Records for locating displayed items
>> BEGIN
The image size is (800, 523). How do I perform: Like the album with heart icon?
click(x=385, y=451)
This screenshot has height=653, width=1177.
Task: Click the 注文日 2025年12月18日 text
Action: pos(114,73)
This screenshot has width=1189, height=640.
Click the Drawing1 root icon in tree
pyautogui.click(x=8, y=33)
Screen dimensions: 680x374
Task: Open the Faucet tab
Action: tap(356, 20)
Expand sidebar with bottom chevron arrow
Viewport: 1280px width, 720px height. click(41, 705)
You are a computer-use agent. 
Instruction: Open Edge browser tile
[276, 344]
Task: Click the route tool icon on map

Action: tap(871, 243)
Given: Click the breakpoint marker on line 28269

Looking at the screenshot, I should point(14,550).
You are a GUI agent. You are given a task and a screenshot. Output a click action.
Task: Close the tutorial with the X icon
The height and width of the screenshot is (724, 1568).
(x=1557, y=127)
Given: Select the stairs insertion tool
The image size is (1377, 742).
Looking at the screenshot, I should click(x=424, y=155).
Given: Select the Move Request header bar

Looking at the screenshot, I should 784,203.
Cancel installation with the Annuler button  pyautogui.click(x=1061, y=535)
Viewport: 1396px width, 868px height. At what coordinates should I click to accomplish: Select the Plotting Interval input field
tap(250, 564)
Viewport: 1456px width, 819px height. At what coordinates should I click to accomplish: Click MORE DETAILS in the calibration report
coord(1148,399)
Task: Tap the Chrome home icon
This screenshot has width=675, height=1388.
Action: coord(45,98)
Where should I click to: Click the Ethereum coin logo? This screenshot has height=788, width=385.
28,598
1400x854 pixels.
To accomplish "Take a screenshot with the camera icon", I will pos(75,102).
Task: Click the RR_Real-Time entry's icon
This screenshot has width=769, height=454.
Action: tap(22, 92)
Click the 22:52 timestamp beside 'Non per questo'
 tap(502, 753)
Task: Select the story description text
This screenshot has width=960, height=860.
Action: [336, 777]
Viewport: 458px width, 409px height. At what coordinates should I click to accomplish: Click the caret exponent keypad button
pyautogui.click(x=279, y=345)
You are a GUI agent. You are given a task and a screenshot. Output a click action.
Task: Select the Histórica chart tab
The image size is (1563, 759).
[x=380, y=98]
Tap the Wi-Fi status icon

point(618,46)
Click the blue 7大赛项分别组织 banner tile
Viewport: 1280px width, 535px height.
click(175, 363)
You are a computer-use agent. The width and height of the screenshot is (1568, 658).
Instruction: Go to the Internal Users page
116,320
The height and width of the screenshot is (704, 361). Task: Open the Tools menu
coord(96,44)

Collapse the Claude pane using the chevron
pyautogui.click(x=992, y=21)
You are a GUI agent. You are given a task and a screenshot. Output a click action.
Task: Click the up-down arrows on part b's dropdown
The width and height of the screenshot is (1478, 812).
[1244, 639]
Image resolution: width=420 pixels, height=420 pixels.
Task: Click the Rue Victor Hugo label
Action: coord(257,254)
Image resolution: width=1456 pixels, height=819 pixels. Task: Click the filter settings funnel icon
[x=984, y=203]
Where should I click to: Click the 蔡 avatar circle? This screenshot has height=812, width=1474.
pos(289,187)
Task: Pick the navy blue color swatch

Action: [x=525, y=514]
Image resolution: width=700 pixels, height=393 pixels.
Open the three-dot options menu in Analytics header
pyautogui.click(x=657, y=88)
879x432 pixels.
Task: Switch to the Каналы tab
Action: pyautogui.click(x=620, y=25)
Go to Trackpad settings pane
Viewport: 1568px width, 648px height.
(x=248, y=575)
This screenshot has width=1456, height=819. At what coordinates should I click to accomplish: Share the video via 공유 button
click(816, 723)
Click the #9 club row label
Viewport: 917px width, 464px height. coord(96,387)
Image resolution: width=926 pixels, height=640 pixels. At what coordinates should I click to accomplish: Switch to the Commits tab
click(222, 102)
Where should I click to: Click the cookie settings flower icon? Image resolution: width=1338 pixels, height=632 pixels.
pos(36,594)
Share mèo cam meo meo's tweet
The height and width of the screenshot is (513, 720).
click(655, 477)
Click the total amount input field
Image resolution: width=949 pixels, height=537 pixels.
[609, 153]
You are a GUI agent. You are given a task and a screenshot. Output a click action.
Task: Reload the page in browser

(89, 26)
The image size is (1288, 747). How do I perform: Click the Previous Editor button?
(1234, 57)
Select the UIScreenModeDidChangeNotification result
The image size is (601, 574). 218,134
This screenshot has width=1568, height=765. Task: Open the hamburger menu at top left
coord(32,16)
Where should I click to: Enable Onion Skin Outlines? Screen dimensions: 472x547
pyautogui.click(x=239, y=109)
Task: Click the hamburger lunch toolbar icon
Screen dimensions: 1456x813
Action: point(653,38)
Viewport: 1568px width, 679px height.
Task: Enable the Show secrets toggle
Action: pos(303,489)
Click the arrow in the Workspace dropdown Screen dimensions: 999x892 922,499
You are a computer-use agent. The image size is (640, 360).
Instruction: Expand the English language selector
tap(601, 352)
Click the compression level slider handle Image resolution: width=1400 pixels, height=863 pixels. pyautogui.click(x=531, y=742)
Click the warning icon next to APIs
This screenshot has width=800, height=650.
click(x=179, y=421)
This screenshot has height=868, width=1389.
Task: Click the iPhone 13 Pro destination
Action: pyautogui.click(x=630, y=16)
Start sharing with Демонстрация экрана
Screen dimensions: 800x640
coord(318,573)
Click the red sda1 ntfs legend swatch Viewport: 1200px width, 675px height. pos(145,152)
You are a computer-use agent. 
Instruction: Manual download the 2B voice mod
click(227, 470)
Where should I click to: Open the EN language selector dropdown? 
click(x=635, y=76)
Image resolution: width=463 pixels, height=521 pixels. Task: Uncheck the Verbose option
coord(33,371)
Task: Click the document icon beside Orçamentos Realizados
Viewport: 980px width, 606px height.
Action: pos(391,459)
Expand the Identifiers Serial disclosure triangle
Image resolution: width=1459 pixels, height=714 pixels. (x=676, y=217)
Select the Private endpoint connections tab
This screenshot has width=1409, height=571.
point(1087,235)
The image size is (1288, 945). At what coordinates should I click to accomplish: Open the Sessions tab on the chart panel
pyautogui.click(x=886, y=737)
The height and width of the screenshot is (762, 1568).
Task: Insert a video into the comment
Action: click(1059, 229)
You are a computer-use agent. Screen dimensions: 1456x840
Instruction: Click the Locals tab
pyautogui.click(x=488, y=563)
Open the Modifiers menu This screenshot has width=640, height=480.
>> END
→ **EXERCISE BRIEF**
Reproduce every record above, substituting "Instruction" with "Command" wherever it occurs and leaving all other text unchanged.

→ **WRITTEN RESPONSE**
The image size is (800, 523). How do I perform: Like the album with heart icon?
click(x=385, y=451)
This screenshot has height=653, width=1177.
Task: Click the 注文日 2025年12月18日 text
Action: pos(114,73)
This screenshot has width=1189, height=640.
Click the Drawing1 root icon in tree
pyautogui.click(x=8, y=33)
Screen dimensions: 680x374
Task: Open the Faucet tab
Action: tap(356, 20)
Expand sidebar with bottom chevron arrow
Viewport: 1280px width, 720px height. click(41, 705)
You are a computer-use agent. 
Command: Open Edge browser tile
[276, 344]
Task: Click the route tool icon on map

Action: tap(871, 243)
Given: Click the breakpoint marker on line 28269

Looking at the screenshot, I should point(14,550).
You are a GUI agent. You are given a task and a screenshot. Output a click action.
Task: Close the tutorial with the X icon
The height and width of the screenshot is (724, 1568).
(x=1557, y=127)
Given: Select the stairs insertion tool
The image size is (1377, 742).
Looking at the screenshot, I should click(x=424, y=155).
Given: Select the Move Request header bar

Looking at the screenshot, I should 784,203.
Cancel installation with the Annuler button  pyautogui.click(x=1061, y=535)
Viewport: 1396px width, 868px height. At what coordinates should I click to accomplish: Select the Plotting Interval input field
tap(250, 564)
Viewport: 1456px width, 819px height. At what coordinates should I click to accomplish: Click MORE DETAILS in the calibration report
coord(1148,399)
Task: Tap the Chrome home icon
This screenshot has width=675, height=1388.
Action: coord(45,98)
Where should I click to: Click the Ethereum coin logo? This screenshot has height=788, width=385.
28,598
1400x854 pixels.
To accomplish "Take a screenshot with the camera icon", I will pos(75,102).
Task: Click the RR_Real-Time entry's icon
This screenshot has width=769, height=454.
Action: tap(22, 92)
Click the 22:52 timestamp beside 'Non per questo'
 tap(502, 753)
Task: Select the story description text
This screenshot has width=960, height=860.
Action: [336, 777]
Viewport: 458px width, 409px height. At what coordinates should I click to accomplish: Click the caret exponent keypad button
pyautogui.click(x=279, y=345)
You are a GUI agent. You are given a task and a screenshot. Output a click action.
Task: Select the Histórica chart tab
The image size is (1563, 759).
[x=380, y=98]
Tap the Wi-Fi status icon

point(618,46)
Click the blue 7大赛项分别组织 banner tile
Viewport: 1280px width, 535px height.
click(175, 363)
You are a computer-use agent. The width and height of the screenshot is (1568, 658).
Command: Go to the Internal Users page
116,320
The height and width of the screenshot is (704, 361). Task: Open the Tools menu
coord(96,44)

Collapse the Claude pane using the chevron
pyautogui.click(x=992, y=21)
You are a GUI agent. You are given a task and a screenshot. Output a click action.
Task: Click the up-down arrows on part b's dropdown
The width and height of the screenshot is (1478, 812).
[1244, 639]
Image resolution: width=420 pixels, height=420 pixels.
Task: Click the Rue Victor Hugo label
Action: coord(257,254)
Image resolution: width=1456 pixels, height=819 pixels. Task: Click the filter settings funnel icon
[x=984, y=203]
Where should I click to: Click the 蔡 avatar circle? This screenshot has height=812, width=1474.
pos(289,187)
Task: Pick the navy blue color swatch

Action: [x=525, y=514]
Image resolution: width=700 pixels, height=393 pixels.
Open the three-dot options menu in Analytics header
pyautogui.click(x=657, y=88)
879x432 pixels.
Task: Switch to the Каналы tab
Action: pyautogui.click(x=620, y=25)
Go to Trackpad settings pane
Viewport: 1568px width, 648px height.
(x=248, y=575)
This screenshot has width=1456, height=819. At what coordinates should I click to accomplish: Share the video via 공유 button
click(816, 723)
Click the #9 club row label
Viewport: 917px width, 464px height. coord(96,387)
Image resolution: width=926 pixels, height=640 pixels. At what coordinates should I click to accomplish: Switch to the Commits tab
click(222, 102)
Where should I click to: Click the cookie settings flower icon? Image resolution: width=1338 pixels, height=632 pixels.
pos(36,594)
Share mèo cam meo meo's tweet
The height and width of the screenshot is (513, 720).
click(655, 477)
Click the total amount input field
Image resolution: width=949 pixels, height=537 pixels.
[609, 153]
You are a GUI agent. You are given a task and a screenshot. Output a click action.
Task: Reload the page in browser

(89, 26)
The image size is (1288, 747). How do I perform: Click the Previous Editor button?
(1234, 57)
Select the UIScreenModeDidChangeNotification result
The image size is (601, 574). 218,134
This screenshot has width=1568, height=765. Task: Open the hamburger menu at top left
coord(32,16)
Where should I click to: Enable Onion Skin Outlines? Screen dimensions: 472x547
pyautogui.click(x=239, y=109)
Task: Click the hamburger lunch toolbar icon
Screen dimensions: 1456x813
Action: point(653,38)
Viewport: 1568px width, 679px height.
Task: Enable the Show secrets toggle
Action: pos(303,489)
Click the arrow in the Workspace dropdown Screen dimensions: 999x892 922,499
You are a computer-use agent. The image size is (640, 360).
Command: Expand the English language selector
tap(601, 352)
Click the compression level slider handle Image resolution: width=1400 pixels, height=863 pixels. pyautogui.click(x=531, y=742)
Click the warning icon next to APIs
This screenshot has width=800, height=650.
click(x=179, y=421)
This screenshot has height=868, width=1389.
Task: Click the iPhone 13 Pro destination
Action: pyautogui.click(x=630, y=16)
Start sharing with Демонстрация экрана
Screen dimensions: 800x640
coord(318,573)
Click the red sda1 ntfs legend swatch Viewport: 1200px width, 675px height. pos(145,152)
You are a computer-use agent. 
Command: Manual download the 2B voice mod
click(227, 470)
Where should I click to: Open the EN language selector dropdown? 
click(x=635, y=76)
Image resolution: width=463 pixels, height=521 pixels. Task: Uncheck the Verbose option
coord(33,371)
Task: Click the document icon beside Orçamentos Realizados
Viewport: 980px width, 606px height.
Action: pos(391,459)
Expand the Identifiers Serial disclosure triangle
Image resolution: width=1459 pixels, height=714 pixels. (x=676, y=217)
Select the Private endpoint connections tab
This screenshot has width=1409, height=571.
point(1087,235)
The image size is (1288, 945). At what coordinates should I click to accomplish: Open the Sessions tab on the chart panel
pyautogui.click(x=886, y=737)
The height and width of the screenshot is (762, 1568).
Task: Insert a video into the comment
Action: click(1059, 229)
You are a computer-use agent. Screen dimensions: 1456x840
Command: Click the Locals tab
pyautogui.click(x=488, y=563)
Open the Modifiers menu This screenshot has width=640, height=480.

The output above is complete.